╭─ The records

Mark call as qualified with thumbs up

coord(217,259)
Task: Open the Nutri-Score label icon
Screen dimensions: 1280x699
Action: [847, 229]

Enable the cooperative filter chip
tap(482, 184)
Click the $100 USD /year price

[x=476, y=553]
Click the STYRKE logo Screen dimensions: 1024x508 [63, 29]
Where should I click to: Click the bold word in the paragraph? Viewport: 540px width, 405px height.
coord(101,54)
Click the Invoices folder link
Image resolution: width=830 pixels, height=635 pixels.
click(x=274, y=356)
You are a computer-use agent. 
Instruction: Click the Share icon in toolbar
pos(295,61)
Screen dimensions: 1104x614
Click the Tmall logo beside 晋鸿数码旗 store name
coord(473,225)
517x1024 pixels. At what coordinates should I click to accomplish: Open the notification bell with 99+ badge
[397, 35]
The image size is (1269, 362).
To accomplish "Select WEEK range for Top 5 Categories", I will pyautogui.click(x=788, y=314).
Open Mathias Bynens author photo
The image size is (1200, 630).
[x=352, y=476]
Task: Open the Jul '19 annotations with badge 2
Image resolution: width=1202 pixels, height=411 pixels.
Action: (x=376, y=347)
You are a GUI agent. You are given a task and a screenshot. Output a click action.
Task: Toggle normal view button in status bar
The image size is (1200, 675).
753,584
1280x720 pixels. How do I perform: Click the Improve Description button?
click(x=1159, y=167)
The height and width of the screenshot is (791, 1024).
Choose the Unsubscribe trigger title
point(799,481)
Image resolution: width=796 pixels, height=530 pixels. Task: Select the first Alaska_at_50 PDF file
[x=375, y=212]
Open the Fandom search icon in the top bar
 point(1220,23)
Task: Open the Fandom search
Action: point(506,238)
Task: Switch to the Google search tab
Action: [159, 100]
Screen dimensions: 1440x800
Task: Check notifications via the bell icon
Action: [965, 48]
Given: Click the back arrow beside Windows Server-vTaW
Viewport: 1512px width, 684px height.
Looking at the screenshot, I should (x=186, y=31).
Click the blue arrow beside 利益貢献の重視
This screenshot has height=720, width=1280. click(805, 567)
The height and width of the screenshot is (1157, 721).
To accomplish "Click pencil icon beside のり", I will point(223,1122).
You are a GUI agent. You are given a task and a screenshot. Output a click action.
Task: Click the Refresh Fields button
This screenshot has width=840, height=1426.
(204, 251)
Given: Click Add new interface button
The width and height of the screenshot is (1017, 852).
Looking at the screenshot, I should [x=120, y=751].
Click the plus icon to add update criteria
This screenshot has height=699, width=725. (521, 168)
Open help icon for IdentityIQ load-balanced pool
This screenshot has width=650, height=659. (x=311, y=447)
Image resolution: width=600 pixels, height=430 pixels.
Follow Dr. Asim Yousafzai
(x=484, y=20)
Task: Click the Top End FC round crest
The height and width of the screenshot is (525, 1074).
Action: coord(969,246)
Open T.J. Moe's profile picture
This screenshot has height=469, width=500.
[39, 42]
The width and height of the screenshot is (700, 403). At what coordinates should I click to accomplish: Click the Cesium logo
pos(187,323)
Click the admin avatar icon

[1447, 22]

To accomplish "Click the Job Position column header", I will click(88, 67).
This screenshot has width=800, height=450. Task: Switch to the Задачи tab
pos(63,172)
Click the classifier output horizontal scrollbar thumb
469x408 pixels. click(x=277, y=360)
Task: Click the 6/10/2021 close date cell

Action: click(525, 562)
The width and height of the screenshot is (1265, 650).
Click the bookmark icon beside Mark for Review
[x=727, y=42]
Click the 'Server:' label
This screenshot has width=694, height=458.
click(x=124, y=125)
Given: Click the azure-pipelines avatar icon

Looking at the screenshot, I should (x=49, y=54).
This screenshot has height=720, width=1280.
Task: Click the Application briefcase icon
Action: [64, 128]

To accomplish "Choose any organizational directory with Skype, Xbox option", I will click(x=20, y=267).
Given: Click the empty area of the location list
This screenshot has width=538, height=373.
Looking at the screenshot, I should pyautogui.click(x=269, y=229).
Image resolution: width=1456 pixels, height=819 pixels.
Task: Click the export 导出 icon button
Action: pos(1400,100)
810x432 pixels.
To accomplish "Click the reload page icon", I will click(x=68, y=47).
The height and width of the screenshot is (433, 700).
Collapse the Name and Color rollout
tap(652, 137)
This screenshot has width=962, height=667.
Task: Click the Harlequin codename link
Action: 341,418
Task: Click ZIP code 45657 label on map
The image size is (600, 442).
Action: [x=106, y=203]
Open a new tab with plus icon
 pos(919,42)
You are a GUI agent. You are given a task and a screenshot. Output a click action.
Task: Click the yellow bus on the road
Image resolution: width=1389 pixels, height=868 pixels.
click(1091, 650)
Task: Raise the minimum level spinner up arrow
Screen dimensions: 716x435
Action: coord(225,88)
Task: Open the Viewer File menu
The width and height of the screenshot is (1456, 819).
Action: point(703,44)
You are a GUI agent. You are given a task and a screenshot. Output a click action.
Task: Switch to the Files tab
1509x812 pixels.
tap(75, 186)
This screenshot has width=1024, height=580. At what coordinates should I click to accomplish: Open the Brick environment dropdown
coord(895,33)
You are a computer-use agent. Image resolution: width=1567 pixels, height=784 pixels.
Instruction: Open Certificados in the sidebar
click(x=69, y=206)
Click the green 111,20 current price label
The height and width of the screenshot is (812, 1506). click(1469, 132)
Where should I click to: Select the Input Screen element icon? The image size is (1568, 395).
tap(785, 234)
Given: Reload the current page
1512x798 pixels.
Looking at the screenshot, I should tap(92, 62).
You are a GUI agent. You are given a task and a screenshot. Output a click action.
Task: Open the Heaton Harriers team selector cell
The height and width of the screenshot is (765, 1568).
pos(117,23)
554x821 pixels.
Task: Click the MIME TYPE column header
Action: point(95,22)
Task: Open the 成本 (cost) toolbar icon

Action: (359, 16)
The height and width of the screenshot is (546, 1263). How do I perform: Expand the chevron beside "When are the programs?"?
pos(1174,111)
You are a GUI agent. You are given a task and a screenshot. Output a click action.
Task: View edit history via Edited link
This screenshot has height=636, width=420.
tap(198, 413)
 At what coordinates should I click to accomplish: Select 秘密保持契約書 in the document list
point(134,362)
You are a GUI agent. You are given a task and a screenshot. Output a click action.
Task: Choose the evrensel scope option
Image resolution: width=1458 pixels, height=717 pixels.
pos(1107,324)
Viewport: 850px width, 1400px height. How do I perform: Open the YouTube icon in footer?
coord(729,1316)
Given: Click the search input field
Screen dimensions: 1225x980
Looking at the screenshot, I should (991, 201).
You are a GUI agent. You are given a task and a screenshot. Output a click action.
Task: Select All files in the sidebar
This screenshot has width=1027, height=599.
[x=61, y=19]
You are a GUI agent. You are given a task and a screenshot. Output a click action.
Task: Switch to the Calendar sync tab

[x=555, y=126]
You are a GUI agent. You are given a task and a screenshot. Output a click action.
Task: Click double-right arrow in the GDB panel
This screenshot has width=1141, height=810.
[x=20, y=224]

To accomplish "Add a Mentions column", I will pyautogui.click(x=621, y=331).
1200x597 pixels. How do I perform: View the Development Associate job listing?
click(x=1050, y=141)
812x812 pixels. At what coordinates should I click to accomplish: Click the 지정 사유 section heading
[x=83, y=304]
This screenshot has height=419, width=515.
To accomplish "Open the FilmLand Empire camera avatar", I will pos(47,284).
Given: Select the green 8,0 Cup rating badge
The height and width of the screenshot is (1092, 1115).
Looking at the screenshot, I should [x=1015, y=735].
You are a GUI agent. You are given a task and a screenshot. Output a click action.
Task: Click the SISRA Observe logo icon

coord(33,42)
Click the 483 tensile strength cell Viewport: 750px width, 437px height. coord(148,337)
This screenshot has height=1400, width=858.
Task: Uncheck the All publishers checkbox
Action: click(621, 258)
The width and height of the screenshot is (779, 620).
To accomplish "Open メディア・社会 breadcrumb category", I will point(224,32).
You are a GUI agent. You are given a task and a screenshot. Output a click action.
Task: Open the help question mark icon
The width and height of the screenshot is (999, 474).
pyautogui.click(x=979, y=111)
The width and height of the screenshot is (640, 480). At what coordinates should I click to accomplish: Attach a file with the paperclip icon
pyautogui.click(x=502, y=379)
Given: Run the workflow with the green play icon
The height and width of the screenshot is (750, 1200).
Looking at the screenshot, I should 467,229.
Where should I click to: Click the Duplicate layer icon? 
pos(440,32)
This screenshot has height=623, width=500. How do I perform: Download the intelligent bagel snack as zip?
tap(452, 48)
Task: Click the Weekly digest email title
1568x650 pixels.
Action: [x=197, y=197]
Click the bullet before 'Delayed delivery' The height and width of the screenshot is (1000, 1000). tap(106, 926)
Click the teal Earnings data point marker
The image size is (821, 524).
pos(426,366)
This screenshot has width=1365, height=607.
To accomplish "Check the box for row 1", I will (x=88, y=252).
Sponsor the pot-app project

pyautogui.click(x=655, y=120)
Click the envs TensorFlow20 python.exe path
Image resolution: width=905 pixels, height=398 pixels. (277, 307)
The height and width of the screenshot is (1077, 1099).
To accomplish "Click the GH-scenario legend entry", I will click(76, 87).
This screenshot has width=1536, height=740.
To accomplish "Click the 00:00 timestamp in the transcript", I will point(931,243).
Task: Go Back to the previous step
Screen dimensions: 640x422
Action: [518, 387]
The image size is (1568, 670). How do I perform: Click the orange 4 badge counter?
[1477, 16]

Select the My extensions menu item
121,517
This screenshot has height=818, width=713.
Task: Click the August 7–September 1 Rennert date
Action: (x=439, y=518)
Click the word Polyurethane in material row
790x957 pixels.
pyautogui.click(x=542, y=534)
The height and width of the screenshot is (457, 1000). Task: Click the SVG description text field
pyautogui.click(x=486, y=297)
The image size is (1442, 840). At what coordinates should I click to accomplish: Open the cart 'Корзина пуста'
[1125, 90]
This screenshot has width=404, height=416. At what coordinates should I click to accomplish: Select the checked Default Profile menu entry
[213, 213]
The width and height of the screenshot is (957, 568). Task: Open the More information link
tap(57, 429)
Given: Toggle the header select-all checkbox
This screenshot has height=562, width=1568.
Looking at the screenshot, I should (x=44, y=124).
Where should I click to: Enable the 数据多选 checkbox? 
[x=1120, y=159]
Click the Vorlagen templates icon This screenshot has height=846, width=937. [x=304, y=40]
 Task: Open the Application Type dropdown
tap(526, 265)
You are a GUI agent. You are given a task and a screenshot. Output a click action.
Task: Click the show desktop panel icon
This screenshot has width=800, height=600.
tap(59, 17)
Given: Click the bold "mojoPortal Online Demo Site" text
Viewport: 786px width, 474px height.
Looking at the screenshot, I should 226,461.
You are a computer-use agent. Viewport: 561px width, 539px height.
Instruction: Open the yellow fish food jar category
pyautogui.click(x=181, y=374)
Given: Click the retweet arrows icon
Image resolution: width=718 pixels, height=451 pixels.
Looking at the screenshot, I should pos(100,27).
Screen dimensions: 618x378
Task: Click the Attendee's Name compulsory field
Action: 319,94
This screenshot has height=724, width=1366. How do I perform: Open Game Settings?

╰─

== What you need to do ==
Write out exactly the lines of the entries above that run from the line containing "The image size is (1442, 840)." through the last line, including both.

== Written response ==
The image size is (1442, 840). At what coordinates should I click to accomplish: Open the cart 'Корзина пуста'
[1125, 90]
This screenshot has width=404, height=416. At what coordinates should I click to accomplish: Select the checked Default Profile menu entry
[213, 213]
The width and height of the screenshot is (957, 568). Task: Open the More information link
tap(57, 429)
Given: Toggle the header select-all checkbox
This screenshot has height=562, width=1568.
Looking at the screenshot, I should (x=44, y=124).
Where should I click to: Enable the 数据多选 checkbox? 
[x=1120, y=159]
Click the Vorlagen templates icon This screenshot has height=846, width=937. [x=304, y=40]
 Task: Open the Application Type dropdown
tap(526, 265)
You are a GUI agent. You are given a task and a screenshot. Output a click action.
Task: Click the show desktop panel icon
This screenshot has width=800, height=600.
tap(59, 17)
Given: Click the bold "mojoPortal Online Demo Site" text
Viewport: 786px width, 474px height.
Looking at the screenshot, I should 226,461.
You are a computer-use agent. Viewport: 561px width, 539px height.
Instruction: Open the yellow fish food jar category
pyautogui.click(x=181, y=374)
Given: Click the retweet arrows icon
Image resolution: width=718 pixels, height=451 pixels.
Looking at the screenshot, I should pos(100,27).
Screen dimensions: 618x378
Task: Click the Attendee's Name compulsory field
Action: 319,94
This screenshot has height=724, width=1366. How do I perform: Open Game Settings?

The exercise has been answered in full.